The Cat Who Knew Everything
Fifteen and afraid of the pool. That was me. While my friends were doing cannonballs and flirting with the swim team, I was parked on a lounge chair under the umbrella, pretending to check my phone like my life depended on it.
"You coming in or what?" Jordan called from the water, droplets sparkling like diamonds on his shoulders. We'd been flirting all summer, and today was supposed to be the day I finally stopped making excuses.
"Maybe later," I lied. My heart pounded like I'd just run a marathon.
My mom had started making me take these ridiculous vitamin gummies shaped like bears because she said I was "looking pale" and needed more sunshine. More sunshine meant the pool. The pool meant my secret coming out. The math wasn't mathing.
That's when I saw the cat—a calico that lived somewhere in the apartment complex, usually slinking around the dumpster like it owned the place. But today it was perched on the fence, watching me with those judgmental yellow eyes.
"You think you're so cool," I muttered. "Bet you can't swim either."
The cat meowed. It sounded like laughing.
Jordan swam over to the edge, resting his arms on the concrete. "You okay? You look intense."
I looked at Jordan with his wet hair and his actual smile and his zero idea that I was a fraud. I looked at the cat, still watching, still knowing.
"I can't swim," I blurted. The words tumbled out like I'd tripped over them.
Jordan blinked. Water dripped from his eyelashes. "Wait, actually?"
"Yeah. Like, at all. Sink like a rock." I waited for the laughter. The teasing. The "oh my god, seriously?" that I'd been dreading since sixth grade.
"Okay," Jordan said, like it was nothing. "Wanna learn?"
"What?"
"I can teach you. It's not that hard. My little sister learned last year and she's seven." He splashed some water at me. "Come on. I promise not to let you drown."
The cat meowed again, somehow sounding approving.
So I got in the water. And Jordan taught me how to float, how to kick, how to stop fighting the water and just let it hold me up. And somewhere between my third failed attempt at a stroke and Jordan laughing so hard at my terrible form that he swallowed pool water, I realized nobody actually cared.

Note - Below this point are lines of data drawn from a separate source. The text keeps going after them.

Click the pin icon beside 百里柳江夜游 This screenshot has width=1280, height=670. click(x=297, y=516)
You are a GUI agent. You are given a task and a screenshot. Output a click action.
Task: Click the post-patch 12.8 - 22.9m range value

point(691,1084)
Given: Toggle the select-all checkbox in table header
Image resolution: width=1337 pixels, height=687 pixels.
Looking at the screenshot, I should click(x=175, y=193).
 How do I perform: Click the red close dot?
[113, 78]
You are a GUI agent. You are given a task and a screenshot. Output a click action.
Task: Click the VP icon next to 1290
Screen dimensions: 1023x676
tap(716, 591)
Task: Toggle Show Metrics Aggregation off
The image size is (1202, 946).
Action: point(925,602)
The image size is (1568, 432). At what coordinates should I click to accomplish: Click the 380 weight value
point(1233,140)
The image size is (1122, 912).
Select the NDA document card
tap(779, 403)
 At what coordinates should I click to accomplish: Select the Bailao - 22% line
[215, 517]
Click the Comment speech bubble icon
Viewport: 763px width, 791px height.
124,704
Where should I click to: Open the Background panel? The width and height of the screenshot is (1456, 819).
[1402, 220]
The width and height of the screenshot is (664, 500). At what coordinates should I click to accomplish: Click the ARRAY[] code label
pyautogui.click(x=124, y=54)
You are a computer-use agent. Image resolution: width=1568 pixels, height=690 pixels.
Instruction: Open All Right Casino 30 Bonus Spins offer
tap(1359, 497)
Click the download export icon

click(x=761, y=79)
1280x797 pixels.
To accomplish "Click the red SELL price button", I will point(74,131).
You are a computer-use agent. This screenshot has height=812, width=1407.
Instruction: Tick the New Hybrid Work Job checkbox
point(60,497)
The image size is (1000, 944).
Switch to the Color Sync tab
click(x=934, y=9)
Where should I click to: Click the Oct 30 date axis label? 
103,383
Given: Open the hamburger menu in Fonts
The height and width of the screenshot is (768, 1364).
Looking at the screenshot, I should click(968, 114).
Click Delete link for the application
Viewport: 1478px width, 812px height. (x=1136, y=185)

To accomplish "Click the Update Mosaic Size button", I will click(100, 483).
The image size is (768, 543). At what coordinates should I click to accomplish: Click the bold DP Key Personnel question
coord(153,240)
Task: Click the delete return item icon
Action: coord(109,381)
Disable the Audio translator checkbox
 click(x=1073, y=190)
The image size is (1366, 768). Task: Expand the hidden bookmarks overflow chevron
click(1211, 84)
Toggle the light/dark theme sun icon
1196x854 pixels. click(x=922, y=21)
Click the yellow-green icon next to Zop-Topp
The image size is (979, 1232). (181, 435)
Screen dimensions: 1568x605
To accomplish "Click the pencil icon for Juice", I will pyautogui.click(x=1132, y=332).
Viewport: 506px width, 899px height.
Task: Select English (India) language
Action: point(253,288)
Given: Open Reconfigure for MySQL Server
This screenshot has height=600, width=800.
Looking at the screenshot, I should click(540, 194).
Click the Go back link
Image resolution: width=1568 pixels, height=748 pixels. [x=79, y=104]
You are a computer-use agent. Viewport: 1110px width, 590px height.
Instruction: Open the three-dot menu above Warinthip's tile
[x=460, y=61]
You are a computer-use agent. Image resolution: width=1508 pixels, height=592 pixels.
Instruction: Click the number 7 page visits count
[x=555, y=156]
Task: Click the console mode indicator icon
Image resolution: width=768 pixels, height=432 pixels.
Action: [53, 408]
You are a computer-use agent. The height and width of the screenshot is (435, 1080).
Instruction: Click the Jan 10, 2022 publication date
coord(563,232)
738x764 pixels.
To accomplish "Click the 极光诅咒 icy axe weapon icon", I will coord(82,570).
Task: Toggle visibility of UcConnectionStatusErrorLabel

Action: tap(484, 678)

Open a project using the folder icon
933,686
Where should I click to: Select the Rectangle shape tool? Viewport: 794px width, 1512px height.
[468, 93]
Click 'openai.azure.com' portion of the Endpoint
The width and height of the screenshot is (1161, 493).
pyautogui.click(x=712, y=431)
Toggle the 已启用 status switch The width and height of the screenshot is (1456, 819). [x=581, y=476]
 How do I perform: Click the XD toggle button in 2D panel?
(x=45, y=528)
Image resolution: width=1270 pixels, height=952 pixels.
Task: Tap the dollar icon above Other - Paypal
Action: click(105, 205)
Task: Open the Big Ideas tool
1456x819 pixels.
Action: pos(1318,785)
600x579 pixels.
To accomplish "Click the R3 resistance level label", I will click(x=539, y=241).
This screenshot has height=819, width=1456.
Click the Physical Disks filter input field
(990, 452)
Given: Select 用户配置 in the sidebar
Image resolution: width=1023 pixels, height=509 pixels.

Later that night, my mom asked how my day went while handing me my daily vitamin.
"Learned to swim," I said, popping the bear-shaped gummy. "Also, there's this cat that's been watching us. I think it's my spirit animal."
She stared at me. "That's... specific."
"Welcome to my life, Mom."
The cat was still on the fence when I looked out the window. This time, it blinked slow, like a wink. Like it knew all along that some things just take time, and that's okay.